**Records provided**
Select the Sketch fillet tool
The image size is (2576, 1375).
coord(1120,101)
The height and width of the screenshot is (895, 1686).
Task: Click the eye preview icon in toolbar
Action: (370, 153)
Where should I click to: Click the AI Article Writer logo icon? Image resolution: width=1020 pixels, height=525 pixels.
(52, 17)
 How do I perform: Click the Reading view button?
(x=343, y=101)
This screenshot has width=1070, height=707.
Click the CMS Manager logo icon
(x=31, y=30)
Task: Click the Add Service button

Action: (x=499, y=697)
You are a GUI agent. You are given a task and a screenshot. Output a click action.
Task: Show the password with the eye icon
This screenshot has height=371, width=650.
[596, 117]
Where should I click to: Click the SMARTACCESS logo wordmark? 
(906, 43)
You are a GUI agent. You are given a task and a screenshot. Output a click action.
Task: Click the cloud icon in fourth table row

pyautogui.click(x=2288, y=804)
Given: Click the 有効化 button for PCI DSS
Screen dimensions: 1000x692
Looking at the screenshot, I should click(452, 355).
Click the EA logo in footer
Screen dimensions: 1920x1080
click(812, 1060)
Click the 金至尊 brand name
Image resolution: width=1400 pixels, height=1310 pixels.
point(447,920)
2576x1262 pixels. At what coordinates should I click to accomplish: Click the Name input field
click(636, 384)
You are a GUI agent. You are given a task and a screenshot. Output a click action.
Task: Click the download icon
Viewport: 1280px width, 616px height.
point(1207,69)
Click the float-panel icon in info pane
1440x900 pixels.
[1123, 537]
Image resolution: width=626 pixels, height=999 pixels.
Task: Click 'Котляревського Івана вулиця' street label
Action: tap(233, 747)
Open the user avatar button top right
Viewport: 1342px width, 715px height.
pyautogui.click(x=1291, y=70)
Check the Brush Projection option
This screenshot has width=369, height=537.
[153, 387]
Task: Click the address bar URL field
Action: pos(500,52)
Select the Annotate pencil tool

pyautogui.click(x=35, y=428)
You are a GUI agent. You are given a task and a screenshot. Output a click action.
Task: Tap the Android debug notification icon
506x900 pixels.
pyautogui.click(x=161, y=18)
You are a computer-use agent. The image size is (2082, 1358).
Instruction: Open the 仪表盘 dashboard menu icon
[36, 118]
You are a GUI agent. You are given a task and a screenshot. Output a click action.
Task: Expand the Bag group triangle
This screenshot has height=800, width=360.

**Task description**
Which lines in the records above contain the string "field", matching case exactly? Copy out every one of them.

**Solution for this problem**
2576x1262 pixels. At what coordinates should I click to accomplish: Click the Name input field
Task: Click the address bar URL field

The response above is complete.